Excursion to the Tretiakov Picture Gallery
The
Tretiakov Gallery reopened in 1995 after a nine-year
renovation. The Tretiakov houses the world’s best
collection of Russian icons and an outstanding
collection of other pre-Revolutionary Russian art,
particularly the 19th-century Peredvizhniki.
It is one of the World’s most famous museums.
Kolomenskoye State
Historical, Architectural, Natural and Landscape
Reservation
Kolomenskoye is a picturesque place
in the south of Moscow on the banks of the Moskva River.
In the 15th to the 17th century
Kolomenskoye was first the Grand Duke’s and later the
Tsar's residence. Peter the Great spent his childhood
there. The architectural ensemble of Kolomenskoye
includes the Church of the Ascension, the church and
belfry of St. George the Warrior, the Church of Our Lady
of Kazan, the Water Tower and several auxiliary
buildings. Among its green plantations of special value
are its lime-tree lane planted in the 19th
century and a relic oak-tree grove where some trees are
from 600 to 800 years old.
The
Pushkin State Museum of Fine Arts
The museum was opened to the public in
1912 as a Museum of Fine Art named after Emperor
Alexander III and attached to Moscow University. It was
given its present name in 1937. The museum has one of
the biggest collections of foreign works of art from
ancient times to this day. The museum's collections of
Dutch, Flemish and French schools are especially
interesting. One can see here invaluable
Impressionist and Post-impressionist paintings, but this
museum also has a wide selection of European works from
the Renaissance onward – mostly appropriated from
private collections after the revolution – and a good
display of ancient Egyptian art.
The
Novodevitchy Convent and Cemetery
The
ensemble of the Novodevitchy Convent is situated in a
most picturesque place in the southwest of Moscow, at a
bend of the Moskva River. It is an outstanding monument
of 16th and 17th century
architecture, an exceptionally expressive complex of
structures in the Moscow Baroque style. By 1926 the
Convent was transformed into a historical life-style and
arts museum.
Excursion to the Golden Ring towns of Vladimir and
Suzdal
Vladimir,
which gave way to Moscow as Russia’s capital, is now
little different from a hundred other medium-sized
Russian industrial towns – except that it has two of the
most beautiful buildings in Russia (the Assumption
Cathedral, and the Cathedral of St. Dimitry).

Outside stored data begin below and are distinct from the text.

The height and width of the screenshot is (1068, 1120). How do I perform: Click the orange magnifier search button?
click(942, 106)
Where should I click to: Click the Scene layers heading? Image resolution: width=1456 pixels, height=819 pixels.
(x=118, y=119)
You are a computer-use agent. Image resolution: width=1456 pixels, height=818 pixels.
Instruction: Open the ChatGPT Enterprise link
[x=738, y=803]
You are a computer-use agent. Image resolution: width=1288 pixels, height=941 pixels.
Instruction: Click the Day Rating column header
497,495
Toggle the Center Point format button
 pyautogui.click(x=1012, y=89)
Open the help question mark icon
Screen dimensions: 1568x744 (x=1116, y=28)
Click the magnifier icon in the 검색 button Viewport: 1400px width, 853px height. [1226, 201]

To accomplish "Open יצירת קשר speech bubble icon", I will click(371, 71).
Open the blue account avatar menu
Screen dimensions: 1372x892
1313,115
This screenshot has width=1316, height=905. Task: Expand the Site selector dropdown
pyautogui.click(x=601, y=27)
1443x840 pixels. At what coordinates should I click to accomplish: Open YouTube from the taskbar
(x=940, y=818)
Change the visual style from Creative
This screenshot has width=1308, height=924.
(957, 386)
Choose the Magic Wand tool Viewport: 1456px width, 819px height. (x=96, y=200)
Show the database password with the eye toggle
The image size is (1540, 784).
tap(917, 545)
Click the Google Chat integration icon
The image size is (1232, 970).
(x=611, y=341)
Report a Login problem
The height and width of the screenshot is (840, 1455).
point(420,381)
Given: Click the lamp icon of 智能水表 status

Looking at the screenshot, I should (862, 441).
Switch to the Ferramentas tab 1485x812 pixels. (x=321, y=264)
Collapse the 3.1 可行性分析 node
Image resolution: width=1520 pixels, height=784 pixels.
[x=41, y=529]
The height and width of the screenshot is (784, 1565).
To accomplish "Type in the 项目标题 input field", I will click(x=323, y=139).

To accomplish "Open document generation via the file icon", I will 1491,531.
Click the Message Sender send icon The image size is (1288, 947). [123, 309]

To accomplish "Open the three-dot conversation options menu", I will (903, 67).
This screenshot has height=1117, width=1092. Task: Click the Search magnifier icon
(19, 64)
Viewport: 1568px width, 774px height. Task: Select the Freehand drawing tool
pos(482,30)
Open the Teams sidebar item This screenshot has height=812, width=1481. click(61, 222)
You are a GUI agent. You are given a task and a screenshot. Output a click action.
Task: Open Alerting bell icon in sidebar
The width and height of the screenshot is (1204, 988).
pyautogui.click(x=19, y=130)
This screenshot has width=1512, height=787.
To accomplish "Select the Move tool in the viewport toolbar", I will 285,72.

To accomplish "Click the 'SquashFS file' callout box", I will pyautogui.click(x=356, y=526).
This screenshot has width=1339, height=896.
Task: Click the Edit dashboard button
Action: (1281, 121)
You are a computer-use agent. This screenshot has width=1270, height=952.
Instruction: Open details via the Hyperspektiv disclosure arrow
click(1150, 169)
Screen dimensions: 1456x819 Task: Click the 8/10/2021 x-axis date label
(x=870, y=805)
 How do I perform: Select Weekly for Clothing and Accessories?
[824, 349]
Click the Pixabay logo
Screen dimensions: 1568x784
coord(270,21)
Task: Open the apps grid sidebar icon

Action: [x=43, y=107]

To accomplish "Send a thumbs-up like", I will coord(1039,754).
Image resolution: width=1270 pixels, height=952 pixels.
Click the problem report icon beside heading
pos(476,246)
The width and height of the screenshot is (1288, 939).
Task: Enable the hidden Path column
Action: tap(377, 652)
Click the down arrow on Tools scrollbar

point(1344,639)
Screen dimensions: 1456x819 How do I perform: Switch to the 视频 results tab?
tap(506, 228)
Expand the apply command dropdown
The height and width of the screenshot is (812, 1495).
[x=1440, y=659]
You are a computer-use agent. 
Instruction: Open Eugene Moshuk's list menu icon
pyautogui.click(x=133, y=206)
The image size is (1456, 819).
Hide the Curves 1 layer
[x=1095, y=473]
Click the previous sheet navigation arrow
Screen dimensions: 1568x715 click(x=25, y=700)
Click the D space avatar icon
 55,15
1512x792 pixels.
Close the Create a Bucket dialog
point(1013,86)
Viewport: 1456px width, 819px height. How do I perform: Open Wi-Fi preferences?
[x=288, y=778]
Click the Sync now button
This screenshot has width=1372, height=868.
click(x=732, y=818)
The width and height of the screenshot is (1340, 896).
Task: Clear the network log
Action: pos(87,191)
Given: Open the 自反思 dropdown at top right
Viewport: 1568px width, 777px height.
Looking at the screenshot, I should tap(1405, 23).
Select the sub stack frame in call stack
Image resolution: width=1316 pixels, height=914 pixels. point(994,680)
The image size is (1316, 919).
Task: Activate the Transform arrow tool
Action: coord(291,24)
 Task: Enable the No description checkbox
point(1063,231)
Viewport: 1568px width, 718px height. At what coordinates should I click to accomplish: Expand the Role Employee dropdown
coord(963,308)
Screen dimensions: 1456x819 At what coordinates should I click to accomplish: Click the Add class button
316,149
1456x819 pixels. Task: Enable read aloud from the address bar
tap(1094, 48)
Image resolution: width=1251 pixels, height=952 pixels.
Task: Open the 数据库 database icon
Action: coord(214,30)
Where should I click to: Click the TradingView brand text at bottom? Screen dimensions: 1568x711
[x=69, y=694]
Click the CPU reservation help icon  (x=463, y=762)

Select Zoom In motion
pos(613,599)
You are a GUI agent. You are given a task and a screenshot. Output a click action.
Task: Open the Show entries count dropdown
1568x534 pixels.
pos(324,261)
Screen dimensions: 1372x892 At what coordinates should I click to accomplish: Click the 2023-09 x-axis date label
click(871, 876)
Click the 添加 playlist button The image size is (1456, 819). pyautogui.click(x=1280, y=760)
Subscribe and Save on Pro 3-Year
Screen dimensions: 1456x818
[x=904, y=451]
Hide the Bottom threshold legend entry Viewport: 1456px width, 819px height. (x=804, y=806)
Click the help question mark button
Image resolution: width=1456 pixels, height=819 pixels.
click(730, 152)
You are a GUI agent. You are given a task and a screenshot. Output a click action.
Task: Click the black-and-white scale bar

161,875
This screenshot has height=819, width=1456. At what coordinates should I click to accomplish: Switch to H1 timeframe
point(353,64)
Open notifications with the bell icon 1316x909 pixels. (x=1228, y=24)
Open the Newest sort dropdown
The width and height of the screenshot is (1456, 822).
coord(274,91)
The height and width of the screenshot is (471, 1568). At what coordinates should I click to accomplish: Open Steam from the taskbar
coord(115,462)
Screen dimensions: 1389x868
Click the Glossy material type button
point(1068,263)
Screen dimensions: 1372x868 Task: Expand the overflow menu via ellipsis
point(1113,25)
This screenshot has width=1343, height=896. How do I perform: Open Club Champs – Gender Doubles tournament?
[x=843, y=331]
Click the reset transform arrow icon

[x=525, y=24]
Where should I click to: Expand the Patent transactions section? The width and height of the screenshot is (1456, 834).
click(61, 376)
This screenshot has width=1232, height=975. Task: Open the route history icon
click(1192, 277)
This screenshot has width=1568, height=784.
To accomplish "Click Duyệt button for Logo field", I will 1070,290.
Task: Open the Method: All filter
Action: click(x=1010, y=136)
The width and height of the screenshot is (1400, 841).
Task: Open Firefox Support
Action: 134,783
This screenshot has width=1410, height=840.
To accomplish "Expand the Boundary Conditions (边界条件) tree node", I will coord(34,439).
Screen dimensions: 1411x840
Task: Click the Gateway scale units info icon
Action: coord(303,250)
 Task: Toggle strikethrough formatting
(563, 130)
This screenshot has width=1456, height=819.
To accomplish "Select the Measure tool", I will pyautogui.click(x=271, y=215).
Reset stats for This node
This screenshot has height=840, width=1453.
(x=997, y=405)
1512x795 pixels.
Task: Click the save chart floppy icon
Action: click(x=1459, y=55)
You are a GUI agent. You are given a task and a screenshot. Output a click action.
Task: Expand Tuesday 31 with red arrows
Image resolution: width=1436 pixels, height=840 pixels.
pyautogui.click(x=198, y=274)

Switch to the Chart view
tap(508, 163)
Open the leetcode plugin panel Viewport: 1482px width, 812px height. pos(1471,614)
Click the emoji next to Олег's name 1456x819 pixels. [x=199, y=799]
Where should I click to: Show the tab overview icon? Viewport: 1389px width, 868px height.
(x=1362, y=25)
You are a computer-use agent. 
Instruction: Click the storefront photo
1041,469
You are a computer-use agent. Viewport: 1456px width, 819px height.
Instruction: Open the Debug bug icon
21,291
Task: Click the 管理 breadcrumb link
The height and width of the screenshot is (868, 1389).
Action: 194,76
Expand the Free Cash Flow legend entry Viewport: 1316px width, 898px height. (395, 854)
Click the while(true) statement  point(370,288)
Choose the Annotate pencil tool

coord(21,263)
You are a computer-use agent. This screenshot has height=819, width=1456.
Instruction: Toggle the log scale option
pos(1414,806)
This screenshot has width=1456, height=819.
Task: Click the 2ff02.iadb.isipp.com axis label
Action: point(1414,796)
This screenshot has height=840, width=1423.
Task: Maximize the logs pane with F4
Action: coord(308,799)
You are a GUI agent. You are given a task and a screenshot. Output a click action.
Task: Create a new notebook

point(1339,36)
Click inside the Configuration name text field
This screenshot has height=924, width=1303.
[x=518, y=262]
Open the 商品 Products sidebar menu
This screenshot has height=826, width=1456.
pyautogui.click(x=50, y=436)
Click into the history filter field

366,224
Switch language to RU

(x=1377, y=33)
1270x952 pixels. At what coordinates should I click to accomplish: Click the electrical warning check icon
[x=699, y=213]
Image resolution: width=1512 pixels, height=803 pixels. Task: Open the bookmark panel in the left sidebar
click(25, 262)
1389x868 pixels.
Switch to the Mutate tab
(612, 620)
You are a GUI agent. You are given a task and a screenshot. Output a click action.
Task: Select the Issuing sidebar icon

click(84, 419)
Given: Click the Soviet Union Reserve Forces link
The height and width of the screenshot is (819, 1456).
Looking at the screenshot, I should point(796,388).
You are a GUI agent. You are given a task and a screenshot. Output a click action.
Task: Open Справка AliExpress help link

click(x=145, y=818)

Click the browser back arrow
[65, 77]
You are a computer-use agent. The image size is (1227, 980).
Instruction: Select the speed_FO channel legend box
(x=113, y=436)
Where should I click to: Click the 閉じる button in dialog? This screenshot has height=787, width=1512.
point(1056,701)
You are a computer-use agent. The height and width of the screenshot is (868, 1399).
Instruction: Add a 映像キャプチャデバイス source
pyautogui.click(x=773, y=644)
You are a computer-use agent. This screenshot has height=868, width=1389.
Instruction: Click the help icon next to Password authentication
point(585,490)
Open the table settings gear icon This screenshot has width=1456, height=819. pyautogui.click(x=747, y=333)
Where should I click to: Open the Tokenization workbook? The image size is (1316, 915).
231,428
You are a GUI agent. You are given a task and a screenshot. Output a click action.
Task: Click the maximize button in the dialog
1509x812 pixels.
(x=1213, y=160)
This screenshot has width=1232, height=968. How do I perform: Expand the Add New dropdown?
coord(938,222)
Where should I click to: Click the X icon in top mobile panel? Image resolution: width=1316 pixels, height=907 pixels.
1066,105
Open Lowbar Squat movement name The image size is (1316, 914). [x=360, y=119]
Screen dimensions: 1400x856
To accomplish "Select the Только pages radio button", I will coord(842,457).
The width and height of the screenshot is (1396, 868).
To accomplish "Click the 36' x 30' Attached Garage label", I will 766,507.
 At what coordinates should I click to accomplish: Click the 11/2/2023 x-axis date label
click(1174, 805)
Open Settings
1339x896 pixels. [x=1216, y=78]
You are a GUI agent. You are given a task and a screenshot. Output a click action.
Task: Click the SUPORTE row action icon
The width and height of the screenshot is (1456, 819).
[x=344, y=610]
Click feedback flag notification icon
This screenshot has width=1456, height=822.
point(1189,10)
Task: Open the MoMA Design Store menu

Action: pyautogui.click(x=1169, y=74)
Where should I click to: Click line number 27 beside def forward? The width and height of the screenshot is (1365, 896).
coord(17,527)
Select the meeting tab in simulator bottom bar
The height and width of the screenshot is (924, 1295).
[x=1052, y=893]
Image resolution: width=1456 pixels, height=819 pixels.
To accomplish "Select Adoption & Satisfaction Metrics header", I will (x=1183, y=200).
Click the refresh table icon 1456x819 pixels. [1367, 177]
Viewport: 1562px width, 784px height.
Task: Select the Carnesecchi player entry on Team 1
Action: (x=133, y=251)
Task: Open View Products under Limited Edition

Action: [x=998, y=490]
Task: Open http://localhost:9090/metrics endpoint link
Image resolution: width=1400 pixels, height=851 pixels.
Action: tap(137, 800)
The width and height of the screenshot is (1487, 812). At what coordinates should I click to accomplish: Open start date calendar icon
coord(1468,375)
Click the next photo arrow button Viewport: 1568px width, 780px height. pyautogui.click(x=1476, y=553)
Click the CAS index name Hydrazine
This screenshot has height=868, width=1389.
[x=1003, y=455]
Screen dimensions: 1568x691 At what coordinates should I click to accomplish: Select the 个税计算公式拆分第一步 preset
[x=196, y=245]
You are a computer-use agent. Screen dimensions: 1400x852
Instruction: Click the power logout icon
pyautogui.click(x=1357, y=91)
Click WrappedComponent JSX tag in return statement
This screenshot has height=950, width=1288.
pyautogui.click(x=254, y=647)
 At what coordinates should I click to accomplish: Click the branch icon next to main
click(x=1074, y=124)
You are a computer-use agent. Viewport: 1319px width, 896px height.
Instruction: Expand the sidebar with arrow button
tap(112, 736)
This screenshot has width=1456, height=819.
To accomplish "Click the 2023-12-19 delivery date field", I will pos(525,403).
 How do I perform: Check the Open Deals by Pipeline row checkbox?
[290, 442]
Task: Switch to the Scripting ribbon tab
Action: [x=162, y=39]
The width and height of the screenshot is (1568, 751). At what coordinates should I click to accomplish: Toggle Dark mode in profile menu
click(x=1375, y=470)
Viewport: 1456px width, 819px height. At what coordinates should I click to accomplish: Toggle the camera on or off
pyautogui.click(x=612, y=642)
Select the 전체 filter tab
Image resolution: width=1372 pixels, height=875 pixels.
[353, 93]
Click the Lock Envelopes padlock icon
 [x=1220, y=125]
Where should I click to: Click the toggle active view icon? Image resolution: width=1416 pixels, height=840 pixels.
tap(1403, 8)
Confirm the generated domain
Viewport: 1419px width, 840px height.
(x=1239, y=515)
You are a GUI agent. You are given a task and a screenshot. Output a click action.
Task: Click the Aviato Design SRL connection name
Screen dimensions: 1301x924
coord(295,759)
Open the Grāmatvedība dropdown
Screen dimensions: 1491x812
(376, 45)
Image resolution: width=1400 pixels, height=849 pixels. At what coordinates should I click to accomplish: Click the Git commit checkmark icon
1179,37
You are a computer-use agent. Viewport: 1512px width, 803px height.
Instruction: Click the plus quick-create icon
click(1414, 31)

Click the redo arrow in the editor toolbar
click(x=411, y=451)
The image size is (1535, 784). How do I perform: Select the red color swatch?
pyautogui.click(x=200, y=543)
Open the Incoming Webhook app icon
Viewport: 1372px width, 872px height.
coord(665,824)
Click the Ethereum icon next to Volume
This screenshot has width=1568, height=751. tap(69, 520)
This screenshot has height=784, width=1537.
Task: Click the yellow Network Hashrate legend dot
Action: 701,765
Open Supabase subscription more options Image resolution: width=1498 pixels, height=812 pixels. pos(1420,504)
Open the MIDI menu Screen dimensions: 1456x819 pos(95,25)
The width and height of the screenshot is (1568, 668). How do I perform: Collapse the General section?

Suzdal, 35
km north of Vladimir, is special not just for its lovely
old monasteries, convents and churches, but also because
they haven’t been strangled by 20th-century
ugliness, noise and pollution. Suzdal is uniquely
peaceful among Russian tourist towns, and the slightly
unreal ‘living museum’ atmosphere resulting from its
protected status is a small price to pay.